### Quoted text

☆ ☆ ☆

The deal is the latest in a series of mobile-based
micro credit services seeking to tap millions of unbanked users, with
the telcos earning a fee from interest paid on the loans.
Airtel last year signed a similar deal with micro lender Faulu Kenya while Safaricom partnered with Commercial Bank of Africa to offer small loans under the M-Shwari product.
AFB will be lending Airtel subscribers between
Sh2,000 and 30,000 payable over a period of six months, which will be
mainly for purchase of goods already identified. The interest rate in
the new service will be made public in the next four weeks when it is
launched officially.
The credit firm is at the moment negotiating with
an insurance firm that will act as a guarantor for the unsecured loans,
cushioning it from defaults among low-income earners seen as risky
borrowers.
AFB is targeting the more than five million Airtel
subscribers to grow its loan’s book while Airtel anticipates that the
partnership will help it grow and acquire new customers for its money
transfer services.
“This service will enable Airtel subscriber’s
access affordable and instant credit to purchase merchandise and
comfortably pay for the same over a period of up to six months,” Mr
Johan Bosini AFB managing director said during the signing of the
partnership on Wednesday at Norfolk Hotel in Nairobi.
He added that the lending would be offered to
customers without security like savings with their airtime consumption
patterns and use of Airtel’s money transfer service being tools of
credit appraisal. Safaricom’s M-Shwari requires savings on the account
before credit is advanced.

☆ ☆ ☆

### Record set
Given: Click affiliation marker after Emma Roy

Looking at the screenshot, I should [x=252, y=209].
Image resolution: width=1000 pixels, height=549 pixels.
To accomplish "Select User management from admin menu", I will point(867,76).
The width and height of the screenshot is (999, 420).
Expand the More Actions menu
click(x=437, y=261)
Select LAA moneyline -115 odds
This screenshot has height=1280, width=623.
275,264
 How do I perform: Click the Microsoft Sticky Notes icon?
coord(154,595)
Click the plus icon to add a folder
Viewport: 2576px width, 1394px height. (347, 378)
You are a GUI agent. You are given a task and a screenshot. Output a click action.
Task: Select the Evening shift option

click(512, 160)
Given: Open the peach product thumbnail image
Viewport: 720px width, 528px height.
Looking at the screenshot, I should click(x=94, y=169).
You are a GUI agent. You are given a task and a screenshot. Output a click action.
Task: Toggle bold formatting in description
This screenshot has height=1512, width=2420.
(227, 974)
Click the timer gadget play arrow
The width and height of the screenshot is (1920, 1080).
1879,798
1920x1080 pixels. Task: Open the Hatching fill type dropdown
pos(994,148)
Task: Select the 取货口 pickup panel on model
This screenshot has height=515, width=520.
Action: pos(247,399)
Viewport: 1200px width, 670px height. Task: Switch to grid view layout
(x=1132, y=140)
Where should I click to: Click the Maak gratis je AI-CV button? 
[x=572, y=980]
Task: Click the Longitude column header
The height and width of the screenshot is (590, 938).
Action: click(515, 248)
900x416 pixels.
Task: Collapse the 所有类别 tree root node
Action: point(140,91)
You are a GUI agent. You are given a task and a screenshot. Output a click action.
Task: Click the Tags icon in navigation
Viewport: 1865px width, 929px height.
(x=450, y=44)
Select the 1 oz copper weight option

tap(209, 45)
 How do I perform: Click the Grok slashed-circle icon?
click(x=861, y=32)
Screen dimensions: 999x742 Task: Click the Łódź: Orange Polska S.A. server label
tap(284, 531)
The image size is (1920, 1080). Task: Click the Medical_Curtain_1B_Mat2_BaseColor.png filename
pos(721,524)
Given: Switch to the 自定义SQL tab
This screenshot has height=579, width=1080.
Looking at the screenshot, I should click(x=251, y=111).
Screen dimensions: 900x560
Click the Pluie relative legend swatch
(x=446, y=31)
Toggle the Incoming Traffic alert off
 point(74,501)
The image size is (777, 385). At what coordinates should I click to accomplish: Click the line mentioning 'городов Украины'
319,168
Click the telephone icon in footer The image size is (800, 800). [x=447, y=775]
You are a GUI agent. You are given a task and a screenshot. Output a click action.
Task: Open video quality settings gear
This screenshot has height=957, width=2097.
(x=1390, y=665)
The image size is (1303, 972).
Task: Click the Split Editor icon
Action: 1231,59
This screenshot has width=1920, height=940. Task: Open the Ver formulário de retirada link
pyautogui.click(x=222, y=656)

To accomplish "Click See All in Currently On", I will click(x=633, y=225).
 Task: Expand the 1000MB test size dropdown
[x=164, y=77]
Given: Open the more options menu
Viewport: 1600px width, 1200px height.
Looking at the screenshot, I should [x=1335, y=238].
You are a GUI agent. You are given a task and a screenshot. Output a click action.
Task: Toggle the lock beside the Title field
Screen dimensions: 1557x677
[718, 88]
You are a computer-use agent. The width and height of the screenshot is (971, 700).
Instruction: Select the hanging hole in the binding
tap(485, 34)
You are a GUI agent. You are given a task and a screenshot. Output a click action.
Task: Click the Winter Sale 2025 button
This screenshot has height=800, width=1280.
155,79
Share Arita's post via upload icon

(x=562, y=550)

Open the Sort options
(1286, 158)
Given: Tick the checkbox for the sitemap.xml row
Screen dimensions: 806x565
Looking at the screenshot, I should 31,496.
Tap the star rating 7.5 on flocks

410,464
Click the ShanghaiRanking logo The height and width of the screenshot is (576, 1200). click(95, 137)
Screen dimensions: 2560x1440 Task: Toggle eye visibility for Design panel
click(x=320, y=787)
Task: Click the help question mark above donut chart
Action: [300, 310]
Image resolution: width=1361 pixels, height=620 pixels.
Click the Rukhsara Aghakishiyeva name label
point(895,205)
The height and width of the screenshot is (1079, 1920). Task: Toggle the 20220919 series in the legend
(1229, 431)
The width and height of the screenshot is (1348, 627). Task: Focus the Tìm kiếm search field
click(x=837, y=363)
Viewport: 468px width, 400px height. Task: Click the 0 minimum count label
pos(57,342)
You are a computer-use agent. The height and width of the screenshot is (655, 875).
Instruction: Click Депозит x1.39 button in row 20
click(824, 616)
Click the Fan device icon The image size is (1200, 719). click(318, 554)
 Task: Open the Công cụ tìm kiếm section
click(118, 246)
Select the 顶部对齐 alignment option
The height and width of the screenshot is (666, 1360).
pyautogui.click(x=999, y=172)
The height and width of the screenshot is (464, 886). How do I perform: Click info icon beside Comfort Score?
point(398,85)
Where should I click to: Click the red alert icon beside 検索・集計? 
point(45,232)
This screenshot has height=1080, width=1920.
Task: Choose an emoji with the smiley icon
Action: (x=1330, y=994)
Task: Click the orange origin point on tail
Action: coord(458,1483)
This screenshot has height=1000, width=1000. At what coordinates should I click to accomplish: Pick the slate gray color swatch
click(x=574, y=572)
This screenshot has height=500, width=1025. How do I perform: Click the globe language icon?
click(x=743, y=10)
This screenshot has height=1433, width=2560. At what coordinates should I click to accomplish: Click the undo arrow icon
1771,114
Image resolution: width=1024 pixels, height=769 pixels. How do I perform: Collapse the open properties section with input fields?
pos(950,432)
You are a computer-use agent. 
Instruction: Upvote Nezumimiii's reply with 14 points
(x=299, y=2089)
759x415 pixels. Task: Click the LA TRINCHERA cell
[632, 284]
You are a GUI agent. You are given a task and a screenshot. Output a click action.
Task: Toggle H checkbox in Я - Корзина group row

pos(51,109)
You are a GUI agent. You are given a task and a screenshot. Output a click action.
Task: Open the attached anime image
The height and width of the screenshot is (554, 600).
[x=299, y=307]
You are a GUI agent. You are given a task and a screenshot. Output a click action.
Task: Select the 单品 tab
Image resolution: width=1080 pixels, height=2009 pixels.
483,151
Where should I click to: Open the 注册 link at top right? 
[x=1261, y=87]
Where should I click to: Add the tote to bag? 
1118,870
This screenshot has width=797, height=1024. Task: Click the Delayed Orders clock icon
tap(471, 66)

☆ ☆ ☆

### Task requirements
[1] Name every company that the passage on the Airtel micro-lending deal mentions by name.
[2] Write the next part of the passage on the Airtel micro-lending deal, picking up after its final sentence.
The lines placed after the passage were taken from a separate source.

### Responses
[1] Airtel, Faulu Kenya, Safaricom, Commercial Bank of Africa, AFB

[2]
Airtel Kenya managing director Shivan Bhargava
said that the AFB and Faulu partnerships differ but refused to provide
information, saying this would be made public at the launch.
“The two partnerships differ quite a bit but that
information will be provided later because if I do so now I would have
leaked our strategy,” said Mr Bhargava. “The partnership will ensure
that our customers easily access meaningful services from AFB through
convenient channels.”
He also declined to identify the kind of products that Airtel subscribers can access on credit saying it was still premature.
In the Faulu partnership, subscribers to Airtel
Money get loans ranging between Sh100 and Sh10,000 through the their
handsets. The loans are repayable after 10 days.
Safaricom has also launched a similar product that allows subscribers to buy solar products on hire-purchase.